49. Lincoln – 13/02
Com uma trama histórica interessante e importante para a compreensão
dos EUA e, consequentemente, de questões relacionadas a todo o continente
americano, Steven Spielberg poderia ter feito um filme político, mas não
resistiu à tentação de endeusar e mitificar a figura de Abraham Lincoln. Assim,
em vez de um ser humano falho e complexo num cargo delicado, temos diante de
nós um ‘mito’, um grande homem, de gênio inigualável, que enfrentou tudo e todos, que lutou por uma causa por...
porque era um grande homem.
Apoiado na caracterização impressionante de Daniel Day-Lewis
(um ‘monstro’; como de costume, dá uma aula e faz valer o ingresso) e num elenco que talvez
só alguém de sua importância consiga reunir - Tommy Lee Jones, fabuloso, além
de David Strathairn, James Spader, Hal Holbrook, Joseph Gordon-Levitt, Jackie
Earle Haley, Tim Blake Nelson, entre outros - Spielberg perde a oportunidade de
se aprofundar na questão política da abolição da escravidão para seguir a
‘cartilha’ (que ele ajudou a criar, diga-se de passagem), subindo a música para
emocionar, sem pudor de manipular o espectador. Na cena da votação da emenda, ele quase me pegou. Até que pensei: 'Se todos estão contando os votos, da Câmara aos soldados, pra que o mistério e a demora em revelar o resultado?'. O resultado é a
estranha sensação de 'já vi esses truques antes'. Sorria, você está sendo manipulado.
Não satisfeito, Spielberg ainda cria arcos artificiais e
melodramáticos (todo a história da família de Lincoln, em especial as intervenções de Sally
Field, caricatural e dois tons acima do necessário).

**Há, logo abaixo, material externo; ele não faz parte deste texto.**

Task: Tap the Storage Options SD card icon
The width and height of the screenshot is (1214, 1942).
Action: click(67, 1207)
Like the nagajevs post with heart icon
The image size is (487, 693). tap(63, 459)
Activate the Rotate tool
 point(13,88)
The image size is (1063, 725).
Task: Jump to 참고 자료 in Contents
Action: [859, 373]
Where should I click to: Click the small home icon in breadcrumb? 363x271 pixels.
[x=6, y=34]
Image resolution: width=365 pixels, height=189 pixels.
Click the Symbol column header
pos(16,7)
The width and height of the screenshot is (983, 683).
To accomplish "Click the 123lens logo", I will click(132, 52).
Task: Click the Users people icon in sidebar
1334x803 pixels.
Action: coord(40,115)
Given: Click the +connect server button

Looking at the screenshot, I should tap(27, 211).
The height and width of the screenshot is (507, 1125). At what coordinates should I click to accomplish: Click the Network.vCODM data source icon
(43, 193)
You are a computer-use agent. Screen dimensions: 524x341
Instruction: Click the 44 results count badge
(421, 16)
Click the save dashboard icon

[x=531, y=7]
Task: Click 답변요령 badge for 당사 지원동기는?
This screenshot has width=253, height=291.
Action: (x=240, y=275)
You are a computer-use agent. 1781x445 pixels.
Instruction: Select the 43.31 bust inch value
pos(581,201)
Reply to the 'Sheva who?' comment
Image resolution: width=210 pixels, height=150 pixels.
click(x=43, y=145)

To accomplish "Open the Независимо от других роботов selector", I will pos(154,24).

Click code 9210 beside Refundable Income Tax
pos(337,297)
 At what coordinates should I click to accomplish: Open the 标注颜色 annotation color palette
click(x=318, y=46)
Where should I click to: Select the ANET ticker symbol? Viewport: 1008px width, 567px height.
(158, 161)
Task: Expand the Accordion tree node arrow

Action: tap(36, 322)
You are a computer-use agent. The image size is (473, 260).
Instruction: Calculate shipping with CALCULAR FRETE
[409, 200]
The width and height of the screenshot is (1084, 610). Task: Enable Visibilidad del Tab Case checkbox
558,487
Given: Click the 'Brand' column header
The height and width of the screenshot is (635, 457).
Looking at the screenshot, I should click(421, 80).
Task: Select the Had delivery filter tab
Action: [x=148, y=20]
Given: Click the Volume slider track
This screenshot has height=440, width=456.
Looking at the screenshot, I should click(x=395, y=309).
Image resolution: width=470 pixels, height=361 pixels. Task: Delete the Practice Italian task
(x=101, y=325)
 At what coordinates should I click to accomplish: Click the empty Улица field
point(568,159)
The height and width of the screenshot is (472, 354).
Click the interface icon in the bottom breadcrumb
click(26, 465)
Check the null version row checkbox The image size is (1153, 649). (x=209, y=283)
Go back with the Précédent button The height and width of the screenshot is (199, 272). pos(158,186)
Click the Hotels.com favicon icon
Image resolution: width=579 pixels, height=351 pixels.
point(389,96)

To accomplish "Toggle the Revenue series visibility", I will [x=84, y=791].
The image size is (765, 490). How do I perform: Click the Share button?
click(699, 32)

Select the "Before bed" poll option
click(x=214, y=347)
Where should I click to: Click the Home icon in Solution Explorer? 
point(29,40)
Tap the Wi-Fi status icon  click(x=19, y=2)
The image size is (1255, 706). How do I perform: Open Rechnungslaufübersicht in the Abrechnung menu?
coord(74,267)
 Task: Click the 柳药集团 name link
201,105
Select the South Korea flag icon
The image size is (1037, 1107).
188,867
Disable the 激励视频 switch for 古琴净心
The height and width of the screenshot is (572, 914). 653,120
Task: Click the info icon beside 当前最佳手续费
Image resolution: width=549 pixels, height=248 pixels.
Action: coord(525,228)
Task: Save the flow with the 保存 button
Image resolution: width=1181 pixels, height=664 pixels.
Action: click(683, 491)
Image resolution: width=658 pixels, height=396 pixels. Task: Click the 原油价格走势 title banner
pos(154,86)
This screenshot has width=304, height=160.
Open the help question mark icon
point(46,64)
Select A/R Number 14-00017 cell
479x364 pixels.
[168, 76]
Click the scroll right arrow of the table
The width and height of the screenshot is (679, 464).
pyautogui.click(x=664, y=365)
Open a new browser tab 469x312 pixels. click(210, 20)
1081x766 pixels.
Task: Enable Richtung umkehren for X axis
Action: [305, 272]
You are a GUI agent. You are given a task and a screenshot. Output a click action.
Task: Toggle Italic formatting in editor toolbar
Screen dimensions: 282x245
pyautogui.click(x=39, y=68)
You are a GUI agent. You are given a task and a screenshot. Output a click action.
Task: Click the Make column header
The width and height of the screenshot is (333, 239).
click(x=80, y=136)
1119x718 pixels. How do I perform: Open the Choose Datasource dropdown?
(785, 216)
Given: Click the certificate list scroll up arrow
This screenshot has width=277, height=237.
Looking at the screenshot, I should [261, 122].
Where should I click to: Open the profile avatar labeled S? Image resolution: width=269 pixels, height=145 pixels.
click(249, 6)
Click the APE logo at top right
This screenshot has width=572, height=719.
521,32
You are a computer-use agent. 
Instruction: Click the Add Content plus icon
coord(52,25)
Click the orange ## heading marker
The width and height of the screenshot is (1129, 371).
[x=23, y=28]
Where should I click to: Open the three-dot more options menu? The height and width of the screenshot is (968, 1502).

É uma pena ainda que ‘Lincoln’ se inclua no hall dos filmes que
tratam de direitos dos negros com uma visão predominantemente branca (incluo aí
também o deplorável ‘Histórias Cruzadas’), estabelecendo escravos como
‘coitados’ à espera do homem branco que vai salvá-los da escravidão.
Simplesmente lamentável.
E viva Django, explodindo a Casa Grande e fazendo justiça
histórica na ficção!
MEMO: A cena que se passa, se não me engano, na noite
anterior à votação da emenda, em que Lincoln é veemente e fala duro pela
primeira vez com os membros mais próximos de seu gabinete.